THE TASK » Only the lines containing the string "Edit" are needed; copy all of them from the listing.

MATERIAL SUPPLIED »

>>>>>

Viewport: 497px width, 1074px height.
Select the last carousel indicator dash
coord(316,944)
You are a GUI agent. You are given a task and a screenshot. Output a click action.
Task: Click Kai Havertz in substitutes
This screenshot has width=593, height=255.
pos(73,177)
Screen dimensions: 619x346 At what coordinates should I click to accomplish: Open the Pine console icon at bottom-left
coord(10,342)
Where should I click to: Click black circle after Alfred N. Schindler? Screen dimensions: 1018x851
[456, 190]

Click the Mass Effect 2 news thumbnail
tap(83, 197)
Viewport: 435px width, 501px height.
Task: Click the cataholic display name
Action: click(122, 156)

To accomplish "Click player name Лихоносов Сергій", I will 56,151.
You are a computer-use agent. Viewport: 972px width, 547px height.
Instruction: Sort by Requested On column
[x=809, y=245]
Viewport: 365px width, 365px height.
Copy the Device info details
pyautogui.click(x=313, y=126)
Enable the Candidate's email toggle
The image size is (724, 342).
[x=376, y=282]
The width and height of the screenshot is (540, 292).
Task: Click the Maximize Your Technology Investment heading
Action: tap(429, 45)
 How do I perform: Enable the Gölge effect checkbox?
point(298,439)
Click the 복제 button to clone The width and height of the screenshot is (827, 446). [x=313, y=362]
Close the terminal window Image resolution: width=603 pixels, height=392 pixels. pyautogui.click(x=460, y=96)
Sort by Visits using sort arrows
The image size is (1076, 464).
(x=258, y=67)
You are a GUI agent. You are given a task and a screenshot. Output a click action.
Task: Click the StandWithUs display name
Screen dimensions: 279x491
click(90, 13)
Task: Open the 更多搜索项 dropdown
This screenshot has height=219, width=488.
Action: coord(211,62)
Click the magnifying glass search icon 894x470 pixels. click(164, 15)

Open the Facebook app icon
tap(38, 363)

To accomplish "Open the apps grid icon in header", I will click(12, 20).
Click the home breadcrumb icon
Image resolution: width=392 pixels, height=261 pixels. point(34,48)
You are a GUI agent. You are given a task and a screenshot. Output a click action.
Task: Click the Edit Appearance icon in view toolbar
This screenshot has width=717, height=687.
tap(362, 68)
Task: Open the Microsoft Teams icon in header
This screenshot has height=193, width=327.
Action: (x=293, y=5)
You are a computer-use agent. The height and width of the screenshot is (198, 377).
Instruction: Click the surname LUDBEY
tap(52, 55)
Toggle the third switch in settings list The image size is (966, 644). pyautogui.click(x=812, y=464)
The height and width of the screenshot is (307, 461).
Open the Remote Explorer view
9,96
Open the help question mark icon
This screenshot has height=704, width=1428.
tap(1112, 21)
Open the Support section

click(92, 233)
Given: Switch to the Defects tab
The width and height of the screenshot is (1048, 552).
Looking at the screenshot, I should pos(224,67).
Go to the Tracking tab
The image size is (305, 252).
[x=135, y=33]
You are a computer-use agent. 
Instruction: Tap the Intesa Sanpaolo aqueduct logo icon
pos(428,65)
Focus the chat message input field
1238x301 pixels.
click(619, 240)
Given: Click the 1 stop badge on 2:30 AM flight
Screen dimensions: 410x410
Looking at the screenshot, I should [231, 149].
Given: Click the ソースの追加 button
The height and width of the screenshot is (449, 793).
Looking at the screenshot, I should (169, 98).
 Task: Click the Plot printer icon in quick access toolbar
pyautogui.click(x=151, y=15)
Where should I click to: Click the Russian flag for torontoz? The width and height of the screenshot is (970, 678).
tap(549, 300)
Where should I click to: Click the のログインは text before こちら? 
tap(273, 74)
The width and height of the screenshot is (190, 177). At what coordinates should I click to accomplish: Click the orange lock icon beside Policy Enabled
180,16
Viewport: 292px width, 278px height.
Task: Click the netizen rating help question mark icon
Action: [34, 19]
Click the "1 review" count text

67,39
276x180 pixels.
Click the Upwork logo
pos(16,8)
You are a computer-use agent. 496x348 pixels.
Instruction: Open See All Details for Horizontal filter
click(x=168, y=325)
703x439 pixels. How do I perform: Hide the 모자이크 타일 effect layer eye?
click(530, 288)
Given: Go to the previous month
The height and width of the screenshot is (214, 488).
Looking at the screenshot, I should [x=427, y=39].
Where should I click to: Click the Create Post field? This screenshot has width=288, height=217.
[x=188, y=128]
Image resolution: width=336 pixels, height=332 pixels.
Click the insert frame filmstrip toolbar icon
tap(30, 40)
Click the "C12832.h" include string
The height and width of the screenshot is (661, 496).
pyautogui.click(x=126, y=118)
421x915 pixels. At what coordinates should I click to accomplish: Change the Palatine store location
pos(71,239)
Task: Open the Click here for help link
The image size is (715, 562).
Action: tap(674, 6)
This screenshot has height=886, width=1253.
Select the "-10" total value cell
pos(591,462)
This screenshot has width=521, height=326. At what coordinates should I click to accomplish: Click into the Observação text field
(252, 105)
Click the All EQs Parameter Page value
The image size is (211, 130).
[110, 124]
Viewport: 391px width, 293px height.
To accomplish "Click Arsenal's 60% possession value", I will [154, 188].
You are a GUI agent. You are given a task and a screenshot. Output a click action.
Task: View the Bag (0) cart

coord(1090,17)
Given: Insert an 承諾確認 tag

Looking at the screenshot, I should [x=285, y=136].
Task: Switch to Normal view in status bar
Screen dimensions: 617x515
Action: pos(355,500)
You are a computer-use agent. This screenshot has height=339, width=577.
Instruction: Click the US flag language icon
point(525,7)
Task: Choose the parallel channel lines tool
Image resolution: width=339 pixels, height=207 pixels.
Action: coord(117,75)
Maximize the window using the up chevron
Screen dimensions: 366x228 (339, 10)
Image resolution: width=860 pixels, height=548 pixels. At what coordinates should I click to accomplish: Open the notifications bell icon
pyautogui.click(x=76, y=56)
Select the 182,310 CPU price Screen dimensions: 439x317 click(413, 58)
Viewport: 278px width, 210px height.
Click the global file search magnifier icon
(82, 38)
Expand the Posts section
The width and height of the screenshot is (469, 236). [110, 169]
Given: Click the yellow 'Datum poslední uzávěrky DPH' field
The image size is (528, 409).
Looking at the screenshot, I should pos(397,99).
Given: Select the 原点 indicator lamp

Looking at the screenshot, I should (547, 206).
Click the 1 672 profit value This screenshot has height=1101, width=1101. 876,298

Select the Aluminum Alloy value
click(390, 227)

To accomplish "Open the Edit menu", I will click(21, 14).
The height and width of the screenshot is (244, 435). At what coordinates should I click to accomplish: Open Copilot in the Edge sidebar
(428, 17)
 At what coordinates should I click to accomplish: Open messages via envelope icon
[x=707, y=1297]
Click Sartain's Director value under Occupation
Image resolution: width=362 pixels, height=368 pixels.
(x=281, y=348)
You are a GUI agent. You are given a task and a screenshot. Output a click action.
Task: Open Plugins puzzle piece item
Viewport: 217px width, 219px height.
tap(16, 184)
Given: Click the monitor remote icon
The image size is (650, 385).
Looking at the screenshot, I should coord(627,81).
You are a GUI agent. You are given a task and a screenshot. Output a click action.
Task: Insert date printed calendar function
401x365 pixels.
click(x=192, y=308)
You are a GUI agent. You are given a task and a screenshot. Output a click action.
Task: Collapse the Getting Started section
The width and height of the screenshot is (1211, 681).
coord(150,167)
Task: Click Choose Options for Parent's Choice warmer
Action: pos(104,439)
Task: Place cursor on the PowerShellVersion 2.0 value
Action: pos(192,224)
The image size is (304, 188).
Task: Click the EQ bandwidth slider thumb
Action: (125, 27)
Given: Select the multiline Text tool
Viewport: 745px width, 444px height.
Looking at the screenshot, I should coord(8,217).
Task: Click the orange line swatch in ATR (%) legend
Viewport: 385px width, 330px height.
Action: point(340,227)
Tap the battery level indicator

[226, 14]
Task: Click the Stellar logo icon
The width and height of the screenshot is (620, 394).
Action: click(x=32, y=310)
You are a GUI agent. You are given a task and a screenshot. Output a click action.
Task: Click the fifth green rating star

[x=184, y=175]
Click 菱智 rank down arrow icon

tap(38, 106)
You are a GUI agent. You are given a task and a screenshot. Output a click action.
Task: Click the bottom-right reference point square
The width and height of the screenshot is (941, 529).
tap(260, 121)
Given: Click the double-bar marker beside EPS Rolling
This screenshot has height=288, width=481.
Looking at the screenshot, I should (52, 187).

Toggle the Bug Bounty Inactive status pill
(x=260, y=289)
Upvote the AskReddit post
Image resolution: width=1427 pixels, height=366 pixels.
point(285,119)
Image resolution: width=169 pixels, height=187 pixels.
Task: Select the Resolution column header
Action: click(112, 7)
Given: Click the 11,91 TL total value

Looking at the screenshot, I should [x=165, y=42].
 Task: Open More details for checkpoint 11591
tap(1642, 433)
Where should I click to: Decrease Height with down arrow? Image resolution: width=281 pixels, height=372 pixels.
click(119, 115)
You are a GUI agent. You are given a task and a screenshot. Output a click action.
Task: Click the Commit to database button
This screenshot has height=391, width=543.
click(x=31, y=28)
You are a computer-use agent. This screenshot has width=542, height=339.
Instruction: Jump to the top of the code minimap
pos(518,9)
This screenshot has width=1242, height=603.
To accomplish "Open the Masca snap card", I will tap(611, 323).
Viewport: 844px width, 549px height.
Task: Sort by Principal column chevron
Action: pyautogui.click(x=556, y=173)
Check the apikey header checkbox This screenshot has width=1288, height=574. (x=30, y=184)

<<<<<

REPLY »
Task: Click the Edit Appearance icon in view toolbar
To accomplish "Open the Edit menu", I will click(21, 14).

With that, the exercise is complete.